Housing benefit problems are driving more and more people into debt or homelessness. Housing Today sets out the case for reform
With housing benefit reform high on the political agenda, it is disturbing that the focus of debate often appears to be built on a series of misapprehensions - that expenditure is out of control, that claimants are out to defraud the system, and that the scheme encourages claimants not to take up work and to seek to rent more expensive property than they need. The reality is in fact very different.

Citizens Advice Bureau evidence shows that the real failures of housing benefit relate to poor administration and to shortfalls between benefit payments and the rent due, leaving tenants unable to avoid housing debt and homelessness. As a result, many private landlords are now refusing to let to people on housing benefit altogether. And in the social rented sector CABx report large numbers of clients facing possession proceedings for arrears which are due to housing benefit failure. Claimants are left with the distress and cost of court action for arrears over which they have no control.

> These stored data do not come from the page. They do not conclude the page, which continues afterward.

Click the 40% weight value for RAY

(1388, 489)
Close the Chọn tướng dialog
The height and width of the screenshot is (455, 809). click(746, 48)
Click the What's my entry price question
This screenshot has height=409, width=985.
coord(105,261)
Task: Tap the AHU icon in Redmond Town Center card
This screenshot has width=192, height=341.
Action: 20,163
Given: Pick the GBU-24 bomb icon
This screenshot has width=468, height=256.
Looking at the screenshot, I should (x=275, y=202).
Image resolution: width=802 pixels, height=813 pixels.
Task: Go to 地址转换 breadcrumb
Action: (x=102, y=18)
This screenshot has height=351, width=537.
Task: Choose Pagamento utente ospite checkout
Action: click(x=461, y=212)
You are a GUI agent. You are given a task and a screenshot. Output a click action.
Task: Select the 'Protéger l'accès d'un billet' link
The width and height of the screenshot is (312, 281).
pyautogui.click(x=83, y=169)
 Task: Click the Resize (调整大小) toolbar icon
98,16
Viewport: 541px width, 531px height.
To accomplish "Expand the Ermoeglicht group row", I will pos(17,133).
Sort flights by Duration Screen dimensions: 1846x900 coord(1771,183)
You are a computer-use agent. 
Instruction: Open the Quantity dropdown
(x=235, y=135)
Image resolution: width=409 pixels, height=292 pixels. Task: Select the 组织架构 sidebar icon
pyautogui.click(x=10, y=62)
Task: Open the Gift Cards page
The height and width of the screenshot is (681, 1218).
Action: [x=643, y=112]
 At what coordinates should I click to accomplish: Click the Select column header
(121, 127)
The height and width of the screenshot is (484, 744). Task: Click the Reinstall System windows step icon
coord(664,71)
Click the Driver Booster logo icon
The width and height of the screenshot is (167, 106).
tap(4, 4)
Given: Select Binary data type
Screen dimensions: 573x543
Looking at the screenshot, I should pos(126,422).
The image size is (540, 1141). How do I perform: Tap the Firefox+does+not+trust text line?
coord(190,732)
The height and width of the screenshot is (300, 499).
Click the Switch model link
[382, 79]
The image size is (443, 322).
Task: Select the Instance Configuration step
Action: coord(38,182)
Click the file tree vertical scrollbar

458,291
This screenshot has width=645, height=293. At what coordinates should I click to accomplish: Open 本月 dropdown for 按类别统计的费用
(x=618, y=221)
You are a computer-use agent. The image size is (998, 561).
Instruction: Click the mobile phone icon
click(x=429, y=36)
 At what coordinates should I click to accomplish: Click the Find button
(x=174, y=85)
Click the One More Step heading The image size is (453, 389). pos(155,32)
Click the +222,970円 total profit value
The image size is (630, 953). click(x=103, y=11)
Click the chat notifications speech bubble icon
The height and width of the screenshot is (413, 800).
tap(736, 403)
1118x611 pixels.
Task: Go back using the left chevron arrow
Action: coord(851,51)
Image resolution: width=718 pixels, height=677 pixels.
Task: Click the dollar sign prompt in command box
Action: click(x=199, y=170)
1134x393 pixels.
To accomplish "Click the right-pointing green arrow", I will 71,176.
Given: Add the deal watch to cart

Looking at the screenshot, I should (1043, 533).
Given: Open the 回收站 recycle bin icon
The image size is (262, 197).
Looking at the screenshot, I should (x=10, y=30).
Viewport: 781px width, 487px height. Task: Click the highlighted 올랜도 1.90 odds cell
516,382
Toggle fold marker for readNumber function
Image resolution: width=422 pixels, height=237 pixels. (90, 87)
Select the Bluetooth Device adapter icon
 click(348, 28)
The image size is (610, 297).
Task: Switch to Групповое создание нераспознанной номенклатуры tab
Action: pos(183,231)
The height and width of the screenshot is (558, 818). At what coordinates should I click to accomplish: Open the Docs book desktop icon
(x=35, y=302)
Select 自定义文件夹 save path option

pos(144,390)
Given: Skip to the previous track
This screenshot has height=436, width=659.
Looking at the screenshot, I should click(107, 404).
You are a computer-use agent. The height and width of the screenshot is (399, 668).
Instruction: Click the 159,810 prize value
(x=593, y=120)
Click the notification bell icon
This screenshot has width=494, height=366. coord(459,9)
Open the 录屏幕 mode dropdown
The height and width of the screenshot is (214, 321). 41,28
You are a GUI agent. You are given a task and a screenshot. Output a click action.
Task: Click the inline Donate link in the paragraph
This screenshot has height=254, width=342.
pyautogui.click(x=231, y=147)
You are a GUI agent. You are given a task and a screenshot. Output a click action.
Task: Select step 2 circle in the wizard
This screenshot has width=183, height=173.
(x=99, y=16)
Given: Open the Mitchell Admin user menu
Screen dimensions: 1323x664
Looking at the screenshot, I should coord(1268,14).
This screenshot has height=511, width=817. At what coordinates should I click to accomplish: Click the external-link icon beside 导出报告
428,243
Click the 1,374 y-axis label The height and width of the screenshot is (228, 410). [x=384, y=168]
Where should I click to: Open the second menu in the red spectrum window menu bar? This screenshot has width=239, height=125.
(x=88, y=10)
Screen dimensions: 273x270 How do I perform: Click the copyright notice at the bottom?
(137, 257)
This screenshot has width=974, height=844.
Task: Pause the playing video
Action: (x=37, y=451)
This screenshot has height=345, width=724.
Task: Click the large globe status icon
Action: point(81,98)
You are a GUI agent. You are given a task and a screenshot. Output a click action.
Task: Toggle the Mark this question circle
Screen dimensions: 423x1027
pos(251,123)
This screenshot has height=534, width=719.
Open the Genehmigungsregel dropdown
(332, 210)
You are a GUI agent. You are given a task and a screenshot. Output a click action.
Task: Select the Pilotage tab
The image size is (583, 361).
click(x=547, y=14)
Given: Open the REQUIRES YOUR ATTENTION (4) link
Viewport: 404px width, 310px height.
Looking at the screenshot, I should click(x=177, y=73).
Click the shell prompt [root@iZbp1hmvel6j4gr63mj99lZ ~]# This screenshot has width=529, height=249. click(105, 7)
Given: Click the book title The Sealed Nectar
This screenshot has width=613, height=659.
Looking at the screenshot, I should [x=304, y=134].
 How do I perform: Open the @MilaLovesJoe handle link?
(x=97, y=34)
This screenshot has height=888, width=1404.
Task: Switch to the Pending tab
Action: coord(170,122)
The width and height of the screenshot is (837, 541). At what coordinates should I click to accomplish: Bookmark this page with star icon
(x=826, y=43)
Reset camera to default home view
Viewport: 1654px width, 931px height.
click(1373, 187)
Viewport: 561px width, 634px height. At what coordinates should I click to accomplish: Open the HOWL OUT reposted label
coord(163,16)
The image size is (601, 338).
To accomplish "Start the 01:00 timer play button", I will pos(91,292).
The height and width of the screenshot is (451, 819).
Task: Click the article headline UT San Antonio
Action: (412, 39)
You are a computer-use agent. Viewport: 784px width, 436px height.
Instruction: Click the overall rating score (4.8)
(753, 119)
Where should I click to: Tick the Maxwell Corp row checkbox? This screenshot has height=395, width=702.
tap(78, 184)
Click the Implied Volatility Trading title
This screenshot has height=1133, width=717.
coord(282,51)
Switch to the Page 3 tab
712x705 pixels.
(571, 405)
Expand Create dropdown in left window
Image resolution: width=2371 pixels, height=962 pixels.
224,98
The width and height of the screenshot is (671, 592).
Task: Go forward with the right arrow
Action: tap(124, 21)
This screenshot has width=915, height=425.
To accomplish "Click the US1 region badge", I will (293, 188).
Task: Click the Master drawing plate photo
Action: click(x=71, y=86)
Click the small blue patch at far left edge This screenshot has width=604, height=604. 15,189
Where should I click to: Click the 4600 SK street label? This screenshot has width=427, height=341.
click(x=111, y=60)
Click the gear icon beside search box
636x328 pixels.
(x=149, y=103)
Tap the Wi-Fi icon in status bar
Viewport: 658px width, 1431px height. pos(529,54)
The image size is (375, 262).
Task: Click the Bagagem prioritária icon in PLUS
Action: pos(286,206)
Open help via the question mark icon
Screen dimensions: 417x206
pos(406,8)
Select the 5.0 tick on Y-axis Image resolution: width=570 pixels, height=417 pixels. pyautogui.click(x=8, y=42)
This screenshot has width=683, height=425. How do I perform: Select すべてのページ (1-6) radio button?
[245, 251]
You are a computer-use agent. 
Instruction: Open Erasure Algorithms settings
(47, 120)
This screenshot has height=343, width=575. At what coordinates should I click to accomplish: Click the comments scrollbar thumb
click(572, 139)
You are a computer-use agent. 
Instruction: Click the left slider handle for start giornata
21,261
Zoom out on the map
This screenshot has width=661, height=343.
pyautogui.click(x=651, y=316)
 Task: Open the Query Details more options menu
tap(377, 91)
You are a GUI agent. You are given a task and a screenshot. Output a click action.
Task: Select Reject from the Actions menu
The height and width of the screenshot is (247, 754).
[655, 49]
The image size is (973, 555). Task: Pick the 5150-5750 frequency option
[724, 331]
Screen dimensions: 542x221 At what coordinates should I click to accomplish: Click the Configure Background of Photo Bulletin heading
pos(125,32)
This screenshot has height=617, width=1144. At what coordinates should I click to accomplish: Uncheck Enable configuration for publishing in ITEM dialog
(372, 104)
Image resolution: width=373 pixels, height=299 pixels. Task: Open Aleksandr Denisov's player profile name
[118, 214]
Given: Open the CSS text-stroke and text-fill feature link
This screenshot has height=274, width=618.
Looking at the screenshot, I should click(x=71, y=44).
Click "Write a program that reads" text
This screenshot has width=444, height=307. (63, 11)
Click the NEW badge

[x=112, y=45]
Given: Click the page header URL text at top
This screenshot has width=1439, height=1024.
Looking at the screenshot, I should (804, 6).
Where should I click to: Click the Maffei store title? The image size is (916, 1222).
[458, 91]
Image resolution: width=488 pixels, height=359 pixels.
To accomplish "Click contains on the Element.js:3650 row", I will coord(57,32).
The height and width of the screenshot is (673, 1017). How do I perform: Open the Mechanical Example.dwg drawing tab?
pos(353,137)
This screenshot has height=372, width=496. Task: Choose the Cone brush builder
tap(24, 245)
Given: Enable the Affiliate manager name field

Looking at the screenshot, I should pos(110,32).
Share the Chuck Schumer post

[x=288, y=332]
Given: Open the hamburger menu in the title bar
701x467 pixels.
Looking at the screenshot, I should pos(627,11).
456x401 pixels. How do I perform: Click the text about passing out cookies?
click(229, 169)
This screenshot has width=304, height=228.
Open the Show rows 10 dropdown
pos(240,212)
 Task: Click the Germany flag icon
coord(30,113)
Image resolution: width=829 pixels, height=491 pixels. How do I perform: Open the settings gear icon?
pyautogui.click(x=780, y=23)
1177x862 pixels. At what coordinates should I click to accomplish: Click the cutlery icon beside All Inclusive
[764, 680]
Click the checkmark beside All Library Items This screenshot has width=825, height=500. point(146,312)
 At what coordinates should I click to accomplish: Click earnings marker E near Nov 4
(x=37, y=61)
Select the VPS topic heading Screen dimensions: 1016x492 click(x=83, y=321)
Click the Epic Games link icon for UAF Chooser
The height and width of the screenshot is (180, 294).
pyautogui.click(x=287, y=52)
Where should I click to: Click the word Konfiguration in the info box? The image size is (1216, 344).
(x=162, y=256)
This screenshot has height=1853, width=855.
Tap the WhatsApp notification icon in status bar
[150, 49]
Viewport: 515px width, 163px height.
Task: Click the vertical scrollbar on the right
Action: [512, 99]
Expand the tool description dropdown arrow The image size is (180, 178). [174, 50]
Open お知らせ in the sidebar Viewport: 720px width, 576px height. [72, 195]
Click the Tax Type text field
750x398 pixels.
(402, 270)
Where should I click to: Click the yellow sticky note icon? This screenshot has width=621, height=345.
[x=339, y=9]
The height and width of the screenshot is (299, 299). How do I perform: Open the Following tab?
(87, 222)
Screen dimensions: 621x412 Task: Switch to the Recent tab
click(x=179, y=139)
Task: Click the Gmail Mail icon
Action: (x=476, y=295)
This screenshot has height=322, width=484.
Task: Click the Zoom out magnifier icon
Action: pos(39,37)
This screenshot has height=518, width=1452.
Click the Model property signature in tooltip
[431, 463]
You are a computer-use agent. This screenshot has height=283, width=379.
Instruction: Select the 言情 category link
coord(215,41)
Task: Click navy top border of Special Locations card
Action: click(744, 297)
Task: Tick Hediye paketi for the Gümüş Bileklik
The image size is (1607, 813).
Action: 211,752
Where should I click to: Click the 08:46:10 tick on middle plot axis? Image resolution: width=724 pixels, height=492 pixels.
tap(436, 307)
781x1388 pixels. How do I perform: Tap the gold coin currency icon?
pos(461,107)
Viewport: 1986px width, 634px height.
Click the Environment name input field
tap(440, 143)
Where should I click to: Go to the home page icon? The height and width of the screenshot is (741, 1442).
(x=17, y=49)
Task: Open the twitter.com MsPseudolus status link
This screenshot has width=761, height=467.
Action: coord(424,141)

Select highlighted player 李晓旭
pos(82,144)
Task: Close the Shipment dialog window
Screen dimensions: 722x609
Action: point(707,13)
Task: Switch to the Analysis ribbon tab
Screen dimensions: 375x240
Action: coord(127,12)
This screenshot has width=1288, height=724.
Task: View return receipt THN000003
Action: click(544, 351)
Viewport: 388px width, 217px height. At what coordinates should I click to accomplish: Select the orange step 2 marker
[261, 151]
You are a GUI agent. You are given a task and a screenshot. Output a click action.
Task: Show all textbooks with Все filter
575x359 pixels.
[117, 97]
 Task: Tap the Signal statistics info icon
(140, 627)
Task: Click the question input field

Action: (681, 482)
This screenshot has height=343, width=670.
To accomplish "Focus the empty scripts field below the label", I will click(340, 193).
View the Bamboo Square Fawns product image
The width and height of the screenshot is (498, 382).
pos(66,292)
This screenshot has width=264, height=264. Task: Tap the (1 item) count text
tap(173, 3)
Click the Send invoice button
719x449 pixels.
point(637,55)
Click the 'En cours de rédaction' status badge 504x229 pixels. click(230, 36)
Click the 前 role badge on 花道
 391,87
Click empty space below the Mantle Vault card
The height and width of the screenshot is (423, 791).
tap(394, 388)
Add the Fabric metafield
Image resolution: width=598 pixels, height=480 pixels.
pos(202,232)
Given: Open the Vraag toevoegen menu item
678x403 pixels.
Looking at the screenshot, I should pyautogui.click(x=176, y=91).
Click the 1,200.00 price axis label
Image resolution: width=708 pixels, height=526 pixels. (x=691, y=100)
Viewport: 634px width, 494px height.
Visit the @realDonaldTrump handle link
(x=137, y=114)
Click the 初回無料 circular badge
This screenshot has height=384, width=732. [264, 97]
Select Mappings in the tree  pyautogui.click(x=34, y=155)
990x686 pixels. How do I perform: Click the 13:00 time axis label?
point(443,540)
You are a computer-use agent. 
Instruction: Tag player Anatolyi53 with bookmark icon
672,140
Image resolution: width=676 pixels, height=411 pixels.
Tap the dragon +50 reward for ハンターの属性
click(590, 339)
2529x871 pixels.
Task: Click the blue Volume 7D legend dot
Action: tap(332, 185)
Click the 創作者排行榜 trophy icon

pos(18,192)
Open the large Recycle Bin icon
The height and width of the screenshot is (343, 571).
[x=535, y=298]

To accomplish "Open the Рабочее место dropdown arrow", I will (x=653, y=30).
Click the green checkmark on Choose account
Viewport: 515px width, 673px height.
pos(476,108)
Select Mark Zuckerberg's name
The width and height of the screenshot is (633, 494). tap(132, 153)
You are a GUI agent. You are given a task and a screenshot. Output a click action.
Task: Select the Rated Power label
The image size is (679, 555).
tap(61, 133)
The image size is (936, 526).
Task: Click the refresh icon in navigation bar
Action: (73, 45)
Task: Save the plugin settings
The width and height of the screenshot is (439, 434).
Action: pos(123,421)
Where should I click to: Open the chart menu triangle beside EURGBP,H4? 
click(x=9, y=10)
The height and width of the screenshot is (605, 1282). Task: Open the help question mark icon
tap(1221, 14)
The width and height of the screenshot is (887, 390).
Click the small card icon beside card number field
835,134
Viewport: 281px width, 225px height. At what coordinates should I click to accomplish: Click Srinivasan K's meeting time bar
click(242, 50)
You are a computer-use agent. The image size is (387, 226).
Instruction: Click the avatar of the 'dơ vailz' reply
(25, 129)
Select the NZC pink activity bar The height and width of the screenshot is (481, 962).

Even tenants of the same authority as the housing benefit department are affected: one CAB recently reported a council tenant facing possession proceedings for rent arrears because of a delay in processing his benefit. When the CAB contacted the housing and the housing benefit departments, each admitted they did not communicate with the other: the housing benefit department was unaware of the repossession threat and the housing department was unaware of the delayed benefit claim.

The current DSS project to simplify and improve housing benefit is therefore welcome. The evidence from CABx, which deal with some 200,000 housing benefit problems every year, points to a number of areas where reform is needed to reduce unnecessary burdens on both housing benefit departments and claimants.

For example is it reasonable that some authorities insist on every claimant completing their own claim form as well as the standard NHB1, thus inevitably adding to processing delays? Is it really necessary for all claimants on income support to have to renew their claims periodically as well as reporting every change as it happens? And is it realistic in the age of the flexible labour market that people in work should have their housing benefit adjusted every time their income changes?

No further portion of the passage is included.